The company's NdFeB magnets are designed to maintain excellent magnetic performance across a wide thermal range, from -40°C to 200°C or higher, supporting demanding applications including new energy vehicle traction motors, hub motors, and hybrid vehicle motors. In industrial automation, Ningbo Tujin's magnets serve servo motors, PMSM and BLDC motors, robotic joint motors, industrial robots, and magnetic separation equipment, while also supporting home appliance and consumer electronics applications such as AC compressor motors, washing machine motors, and energy-efficient fans.

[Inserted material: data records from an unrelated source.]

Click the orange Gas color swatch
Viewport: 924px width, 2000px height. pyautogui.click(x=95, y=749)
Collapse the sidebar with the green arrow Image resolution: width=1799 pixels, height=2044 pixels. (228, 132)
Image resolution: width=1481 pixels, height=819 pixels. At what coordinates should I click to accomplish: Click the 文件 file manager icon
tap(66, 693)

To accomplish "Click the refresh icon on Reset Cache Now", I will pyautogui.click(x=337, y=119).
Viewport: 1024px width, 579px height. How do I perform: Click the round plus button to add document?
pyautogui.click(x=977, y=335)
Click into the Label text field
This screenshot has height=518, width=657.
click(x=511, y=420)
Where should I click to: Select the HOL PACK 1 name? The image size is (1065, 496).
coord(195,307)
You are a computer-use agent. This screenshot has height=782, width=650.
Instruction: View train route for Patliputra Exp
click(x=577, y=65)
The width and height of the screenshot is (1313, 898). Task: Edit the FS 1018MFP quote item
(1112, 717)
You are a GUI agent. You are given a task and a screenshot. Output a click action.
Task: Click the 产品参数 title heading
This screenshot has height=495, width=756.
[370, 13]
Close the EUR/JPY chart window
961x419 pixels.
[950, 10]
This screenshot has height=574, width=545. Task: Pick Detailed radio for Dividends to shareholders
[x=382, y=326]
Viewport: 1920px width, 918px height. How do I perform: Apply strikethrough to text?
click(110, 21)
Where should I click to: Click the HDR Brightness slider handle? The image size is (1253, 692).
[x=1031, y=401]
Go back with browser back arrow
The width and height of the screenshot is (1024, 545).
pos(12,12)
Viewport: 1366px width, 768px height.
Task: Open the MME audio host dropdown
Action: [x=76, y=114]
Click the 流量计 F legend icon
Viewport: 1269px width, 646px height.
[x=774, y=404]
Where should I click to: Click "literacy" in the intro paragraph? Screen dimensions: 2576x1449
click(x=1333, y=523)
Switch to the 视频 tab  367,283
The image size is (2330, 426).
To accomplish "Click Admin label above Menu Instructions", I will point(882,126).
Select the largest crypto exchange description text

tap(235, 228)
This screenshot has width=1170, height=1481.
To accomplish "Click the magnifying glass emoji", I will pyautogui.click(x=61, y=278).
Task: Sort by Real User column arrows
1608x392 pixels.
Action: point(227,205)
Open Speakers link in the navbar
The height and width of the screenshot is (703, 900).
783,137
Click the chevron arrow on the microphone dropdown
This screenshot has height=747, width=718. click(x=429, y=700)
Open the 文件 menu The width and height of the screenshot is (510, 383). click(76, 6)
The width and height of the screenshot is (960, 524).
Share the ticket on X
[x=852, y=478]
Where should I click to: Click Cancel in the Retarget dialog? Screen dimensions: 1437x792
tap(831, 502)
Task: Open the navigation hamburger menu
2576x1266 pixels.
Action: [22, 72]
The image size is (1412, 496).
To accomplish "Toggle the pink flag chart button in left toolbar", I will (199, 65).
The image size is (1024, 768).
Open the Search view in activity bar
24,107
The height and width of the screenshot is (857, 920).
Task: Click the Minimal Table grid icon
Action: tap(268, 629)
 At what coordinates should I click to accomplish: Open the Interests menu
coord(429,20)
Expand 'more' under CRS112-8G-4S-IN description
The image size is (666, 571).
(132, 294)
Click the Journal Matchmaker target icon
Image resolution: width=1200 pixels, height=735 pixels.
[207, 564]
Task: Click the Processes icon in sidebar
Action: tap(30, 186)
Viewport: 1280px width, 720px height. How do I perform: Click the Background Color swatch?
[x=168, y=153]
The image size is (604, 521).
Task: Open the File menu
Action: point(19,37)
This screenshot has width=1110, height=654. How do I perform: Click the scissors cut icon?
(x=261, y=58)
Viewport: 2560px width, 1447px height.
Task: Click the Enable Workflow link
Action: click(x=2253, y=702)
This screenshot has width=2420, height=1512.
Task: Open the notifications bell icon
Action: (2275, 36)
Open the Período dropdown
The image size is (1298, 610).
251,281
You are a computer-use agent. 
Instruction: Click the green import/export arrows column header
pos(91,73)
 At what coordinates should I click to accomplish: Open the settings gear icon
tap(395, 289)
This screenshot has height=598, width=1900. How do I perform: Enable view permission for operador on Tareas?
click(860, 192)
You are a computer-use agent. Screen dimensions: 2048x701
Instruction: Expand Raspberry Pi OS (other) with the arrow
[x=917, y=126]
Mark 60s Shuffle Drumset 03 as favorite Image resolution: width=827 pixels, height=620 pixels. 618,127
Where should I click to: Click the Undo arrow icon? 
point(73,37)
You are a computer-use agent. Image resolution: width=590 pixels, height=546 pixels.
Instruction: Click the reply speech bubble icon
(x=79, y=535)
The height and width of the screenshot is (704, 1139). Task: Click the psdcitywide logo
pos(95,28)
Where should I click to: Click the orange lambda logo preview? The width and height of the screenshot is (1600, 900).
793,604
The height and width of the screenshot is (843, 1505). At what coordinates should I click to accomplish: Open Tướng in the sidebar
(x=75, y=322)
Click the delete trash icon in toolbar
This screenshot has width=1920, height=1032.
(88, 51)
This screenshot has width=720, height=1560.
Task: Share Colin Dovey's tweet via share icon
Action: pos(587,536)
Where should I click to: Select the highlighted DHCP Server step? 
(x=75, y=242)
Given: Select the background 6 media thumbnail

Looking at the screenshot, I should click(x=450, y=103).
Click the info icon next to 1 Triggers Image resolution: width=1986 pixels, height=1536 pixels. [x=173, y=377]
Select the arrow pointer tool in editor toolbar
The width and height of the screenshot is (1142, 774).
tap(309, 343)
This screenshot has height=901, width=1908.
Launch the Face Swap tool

Beyond standard products, the company supports complex and precision-shaped magnet designs, including disc, block, arc or segment, ring with multi-pole magnetization, and rod geometries, catering to a wide range of magnetic circuit requirements. Advanced coating technologies, including Ni-Cu-Ni and epoxy systems, enhance oxidation resistance and extend product lifespan, while streamlined processes from design through mass production support shorter lead times for faster market entry. Beyond motors, Ningbo Tujin's magnets are also widely used in speakers, sensors, and wind power applications, reflecting the company's role as a comprehensive custom NdFeB magnets manufacturer and supplier for innovation-driven industries.
Q1: What do neodymium magnets do to your body?
Under normal handling and use, the magnetic field is not considered harmful to the human body since field strength diminishes quickly with distance. The main documented risks involve accidental ingestion of small magnets and pinching injuries from strong attractive force, rather than general field exposure.
Q2: What is the difference between N35 and N52 magnets?
N52 has a higher maximum energy product than N35, meaning greater magnetic strength for the same size. N35 tends to maintain more stable performance at elevated temperatures unless N52 is specified with an appropriate temperature suffix.
Q3: What are neodymium magnets used for?
They are used in motors for new energy vehicles, industrial automation equipment, home appliances, medical devices, and energy systems, as well as in speakers, sensors, and wind power applications.
Q4: What does the letter suffix after a magnet grade mean?
The suffix letter, such as M, H, SH, UH, EH, or AH, indicates the magnet's maximum recommended operating temperature and resistance to demagnetization, separate from the strength indicated by the grade number.
Q5: Can NdFeB magnets be custom shaped for specific motor designs?
Yes, custom shapes such as disc, block, arc, ring, and rod geometries are commonly produced to match specific magnetic circuit and motor design requirements, often with multi-pole magnetization for compact assemblies.